#### WHAT YOU ARE ASKED TO DO:
Update the items below by changing every "How do I perform" to "How can I carry out" and leaving the rest as it is.

(Records)
════════════════

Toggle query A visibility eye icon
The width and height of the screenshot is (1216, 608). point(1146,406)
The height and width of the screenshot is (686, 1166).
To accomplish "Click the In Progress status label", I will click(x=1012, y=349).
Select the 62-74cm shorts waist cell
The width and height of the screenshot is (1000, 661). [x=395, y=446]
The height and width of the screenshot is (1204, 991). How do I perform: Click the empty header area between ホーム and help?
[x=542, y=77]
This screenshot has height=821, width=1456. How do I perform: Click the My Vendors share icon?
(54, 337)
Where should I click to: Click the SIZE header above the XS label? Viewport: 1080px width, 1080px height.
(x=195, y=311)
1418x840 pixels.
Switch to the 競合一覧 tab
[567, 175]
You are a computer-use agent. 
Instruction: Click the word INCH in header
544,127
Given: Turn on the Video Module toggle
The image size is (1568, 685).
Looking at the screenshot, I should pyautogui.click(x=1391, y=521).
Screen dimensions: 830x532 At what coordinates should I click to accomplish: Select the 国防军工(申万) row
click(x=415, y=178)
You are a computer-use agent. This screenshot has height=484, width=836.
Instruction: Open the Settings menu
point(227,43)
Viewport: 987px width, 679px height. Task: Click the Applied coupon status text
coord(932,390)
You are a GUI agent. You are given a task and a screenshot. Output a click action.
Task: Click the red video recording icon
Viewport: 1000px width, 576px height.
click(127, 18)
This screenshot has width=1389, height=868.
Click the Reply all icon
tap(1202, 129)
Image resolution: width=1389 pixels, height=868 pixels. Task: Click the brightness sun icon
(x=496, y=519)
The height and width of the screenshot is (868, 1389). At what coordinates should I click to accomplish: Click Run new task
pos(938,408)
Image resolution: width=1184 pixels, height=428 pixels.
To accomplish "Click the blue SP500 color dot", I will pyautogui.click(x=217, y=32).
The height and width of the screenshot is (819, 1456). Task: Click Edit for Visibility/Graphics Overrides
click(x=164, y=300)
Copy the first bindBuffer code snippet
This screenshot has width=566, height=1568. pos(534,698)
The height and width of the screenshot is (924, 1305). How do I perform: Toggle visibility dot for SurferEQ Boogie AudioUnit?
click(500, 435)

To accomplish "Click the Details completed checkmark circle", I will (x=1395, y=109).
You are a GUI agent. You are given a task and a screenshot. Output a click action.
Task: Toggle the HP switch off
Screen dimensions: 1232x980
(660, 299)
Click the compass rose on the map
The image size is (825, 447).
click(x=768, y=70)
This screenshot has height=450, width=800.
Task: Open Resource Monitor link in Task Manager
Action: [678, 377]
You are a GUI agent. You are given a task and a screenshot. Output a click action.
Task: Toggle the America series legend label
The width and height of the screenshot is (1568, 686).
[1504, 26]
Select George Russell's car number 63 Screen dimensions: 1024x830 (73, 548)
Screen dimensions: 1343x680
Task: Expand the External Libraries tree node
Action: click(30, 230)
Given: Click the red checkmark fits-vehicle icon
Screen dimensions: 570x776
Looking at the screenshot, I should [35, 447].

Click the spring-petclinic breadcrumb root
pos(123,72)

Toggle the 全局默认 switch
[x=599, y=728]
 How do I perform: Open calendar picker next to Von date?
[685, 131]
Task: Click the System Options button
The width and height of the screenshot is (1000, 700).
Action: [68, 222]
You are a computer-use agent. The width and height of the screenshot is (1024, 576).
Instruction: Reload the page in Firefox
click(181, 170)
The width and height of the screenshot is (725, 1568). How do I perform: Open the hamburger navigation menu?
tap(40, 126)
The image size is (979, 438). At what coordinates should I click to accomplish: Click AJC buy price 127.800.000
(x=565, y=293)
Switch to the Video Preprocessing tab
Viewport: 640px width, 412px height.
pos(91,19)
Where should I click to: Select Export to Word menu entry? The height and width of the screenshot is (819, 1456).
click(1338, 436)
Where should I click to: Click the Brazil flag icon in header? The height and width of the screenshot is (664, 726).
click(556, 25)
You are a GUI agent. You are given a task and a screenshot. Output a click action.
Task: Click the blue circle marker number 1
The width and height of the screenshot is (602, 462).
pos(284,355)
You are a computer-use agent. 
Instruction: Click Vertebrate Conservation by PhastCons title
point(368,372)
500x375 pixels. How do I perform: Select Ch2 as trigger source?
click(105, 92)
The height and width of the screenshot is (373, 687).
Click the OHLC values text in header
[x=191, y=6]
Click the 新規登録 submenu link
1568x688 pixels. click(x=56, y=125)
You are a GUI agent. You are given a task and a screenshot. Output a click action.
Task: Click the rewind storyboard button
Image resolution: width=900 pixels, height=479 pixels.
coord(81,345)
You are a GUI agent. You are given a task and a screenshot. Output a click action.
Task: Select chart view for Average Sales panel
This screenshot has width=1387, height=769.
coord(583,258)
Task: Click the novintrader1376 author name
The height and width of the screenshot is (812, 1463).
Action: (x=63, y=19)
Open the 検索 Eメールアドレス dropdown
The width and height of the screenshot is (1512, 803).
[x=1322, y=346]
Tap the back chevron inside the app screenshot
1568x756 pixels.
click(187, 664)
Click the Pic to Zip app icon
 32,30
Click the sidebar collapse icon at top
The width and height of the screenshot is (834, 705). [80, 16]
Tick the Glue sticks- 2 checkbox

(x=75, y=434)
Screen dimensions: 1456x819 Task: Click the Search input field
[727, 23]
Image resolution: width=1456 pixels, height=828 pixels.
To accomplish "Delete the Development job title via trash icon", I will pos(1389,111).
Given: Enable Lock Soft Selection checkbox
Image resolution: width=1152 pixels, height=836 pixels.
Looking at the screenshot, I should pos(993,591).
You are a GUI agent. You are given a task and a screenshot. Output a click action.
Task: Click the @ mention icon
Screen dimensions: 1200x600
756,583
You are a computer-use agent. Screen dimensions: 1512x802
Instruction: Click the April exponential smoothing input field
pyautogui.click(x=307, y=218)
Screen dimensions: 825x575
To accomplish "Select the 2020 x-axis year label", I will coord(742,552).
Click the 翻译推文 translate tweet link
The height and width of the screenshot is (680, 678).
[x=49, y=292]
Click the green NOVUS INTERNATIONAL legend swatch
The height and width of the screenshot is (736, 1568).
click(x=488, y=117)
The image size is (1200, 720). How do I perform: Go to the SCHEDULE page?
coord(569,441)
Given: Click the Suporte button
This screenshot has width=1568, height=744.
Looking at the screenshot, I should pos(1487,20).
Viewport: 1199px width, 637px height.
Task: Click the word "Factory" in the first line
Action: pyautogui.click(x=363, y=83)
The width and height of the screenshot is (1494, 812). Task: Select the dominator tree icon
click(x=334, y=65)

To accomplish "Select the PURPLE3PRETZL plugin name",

════════════════

#### SOLUTION:
Toggle query A visibility eye icon
The width and height of the screenshot is (1216, 608). point(1146,406)
The height and width of the screenshot is (686, 1166).
To accomplish "Click the In Progress status label", I will click(x=1012, y=349).
Select the 62-74cm shorts waist cell
The width and height of the screenshot is (1000, 661). [x=395, y=446]
The height and width of the screenshot is (1204, 991). How can I carry out: Click the empty header area between ホーム and help?
[x=542, y=77]
This screenshot has height=821, width=1456. How can I carry out: Click the My Vendors share icon?
(54, 337)
Where should I click to: Click the SIZE header above the XS label? Viewport: 1080px width, 1080px height.
(x=195, y=311)
1418x840 pixels.
Switch to the 競合一覧 tab
[567, 175]
You are a computer-use agent. 
Instruction: Click the word INCH in header
544,127
Given: Turn on the Video Module toggle
The image size is (1568, 685).
Looking at the screenshot, I should pyautogui.click(x=1391, y=521).
Screen dimensions: 830x532 At what coordinates should I click to accomplish: Select the 国防军工(申万) row
click(x=415, y=178)
You are a computer-use agent. This screenshot has height=484, width=836.
Instruction: Open the Settings menu
point(227,43)
Viewport: 987px width, 679px height. Task: Click the Applied coupon status text
coord(932,390)
You are a GUI agent. You are given a task and a screenshot. Output a click action.
Task: Click the red video recording icon
Viewport: 1000px width, 576px height.
click(127, 18)
This screenshot has width=1389, height=868.
Click the Reply all icon
tap(1202, 129)
Image resolution: width=1389 pixels, height=868 pixels. Task: Click the brightness sun icon
(x=496, y=519)
The height and width of the screenshot is (868, 1389). At what coordinates should I click to accomplish: Click Run new task
pos(938,408)
Image resolution: width=1184 pixels, height=428 pixels.
To accomplish "Click the blue SP500 color dot", I will pyautogui.click(x=217, y=32).
The height and width of the screenshot is (819, 1456). Task: Click Edit for Visibility/Graphics Overrides
click(x=164, y=300)
Copy the first bindBuffer code snippet
This screenshot has width=566, height=1568. pos(534,698)
The height and width of the screenshot is (924, 1305). How can I carry out: Toggle visibility dot for SurferEQ Boogie AudioUnit?
click(500, 435)

To accomplish "Click the Details completed checkmark circle", I will (x=1395, y=109).
You are a GUI agent. You are given a task and a screenshot. Output a click action.
Task: Toggle the HP switch off
Screen dimensions: 1232x980
(660, 299)
Click the compass rose on the map
The image size is (825, 447).
click(x=768, y=70)
This screenshot has height=450, width=800.
Task: Open Resource Monitor link in Task Manager
Action: [678, 377]
You are a GUI agent. You are given a task and a screenshot. Output a click action.
Task: Toggle the America series legend label
The width and height of the screenshot is (1568, 686).
[1504, 26]
Select George Russell's car number 63 Screen dimensions: 1024x830 (73, 548)
Screen dimensions: 1343x680
Task: Expand the External Libraries tree node
Action: click(30, 230)
Given: Click the red checkmark fits-vehicle icon
Screen dimensions: 570x776
Looking at the screenshot, I should [35, 447].

Click the spring-petclinic breadcrumb root
pos(123,72)

Toggle the 全局默认 switch
[x=599, y=728]
 How can I carry out: Open calendar picker next to Von date?
[685, 131]
Task: Click the System Options button
The width and height of the screenshot is (1000, 700).
Action: [68, 222]
You are a computer-use agent. The width and height of the screenshot is (1024, 576).
Instruction: Reload the page in Firefox
click(181, 170)
The width and height of the screenshot is (725, 1568). How can I carry out: Open the hamburger navigation menu?
tap(40, 126)
The image size is (979, 438). At what coordinates should I click to accomplish: Click AJC buy price 127.800.000
(x=565, y=293)
Switch to the Video Preprocessing tab
Viewport: 640px width, 412px height.
pos(91,19)
Where should I click to: Select Export to Word menu entry? The height and width of the screenshot is (819, 1456).
click(1338, 436)
Where should I click to: Click the Brazil flag icon in header? The height and width of the screenshot is (664, 726).
click(556, 25)
You are a GUI agent. You are given a task and a screenshot. Output a click action.
Task: Click the blue circle marker number 1
The width and height of the screenshot is (602, 462).
pos(284,355)
You are a computer-use agent. 
Instruction: Click Vertebrate Conservation by PhastCons title
point(368,372)
500x375 pixels. How can I carry out: Select Ch2 as trigger source?
click(105, 92)
The height and width of the screenshot is (373, 687).
Click the OHLC values text in header
[x=191, y=6]
Click the 新規登録 submenu link
1568x688 pixels. click(x=56, y=125)
You are a GUI agent. You are given a task and a screenshot. Output a click action.
Task: Click the rewind storyboard button
Image resolution: width=900 pixels, height=479 pixels.
coord(81,345)
You are a GUI agent. You are given a task and a screenshot. Output a click action.
Task: Select chart view for Average Sales panel
This screenshot has width=1387, height=769.
coord(583,258)
Task: Click the novintrader1376 author name
The height and width of the screenshot is (812, 1463).
Action: (x=63, y=19)
Open the 検索 Eメールアドレス dropdown
The width and height of the screenshot is (1512, 803).
[x=1322, y=346]
Tap the back chevron inside the app screenshot
1568x756 pixels.
click(187, 664)
Click the Pic to Zip app icon
 32,30
Click the sidebar collapse icon at top
The width and height of the screenshot is (834, 705). [80, 16]
Tick the Glue sticks- 2 checkbox

(x=75, y=434)
Screen dimensions: 1456x819 Task: Click the Search input field
[727, 23]
Image resolution: width=1456 pixels, height=828 pixels.
To accomplish "Delete the Development job title via trash icon", I will pos(1389,111).
Given: Enable Lock Soft Selection checkbox
Image resolution: width=1152 pixels, height=836 pixels.
Looking at the screenshot, I should pos(993,591).
You are a GUI agent. You are given a task and a screenshot. Output a click action.
Task: Click the @ mention icon
Screen dimensions: 1200x600
756,583
You are a computer-use agent. Screen dimensions: 1512x802
Instruction: Click the April exponential smoothing input field
pyautogui.click(x=307, y=218)
Screen dimensions: 825x575
To accomplish "Select the 2020 x-axis year label", I will coord(742,552).
Click the 翻译推文 translate tweet link
The height and width of the screenshot is (680, 678).
[x=49, y=292]
Click the green NOVUS INTERNATIONAL legend swatch
The height and width of the screenshot is (736, 1568).
click(x=488, y=117)
The image size is (1200, 720). How can I carry out: Go to the SCHEDULE page?
coord(569,441)
Given: Click the Suporte button
This screenshot has width=1568, height=744.
Looking at the screenshot, I should pos(1487,20).
Viewport: 1199px width, 637px height.
Task: Click the word "Factory" in the first line
Action: pyautogui.click(x=363, y=83)
The width and height of the screenshot is (1494, 812). Task: Select the dominator tree icon
click(x=334, y=65)

To accomplish "Select the PURPLE3PRETZL plugin name",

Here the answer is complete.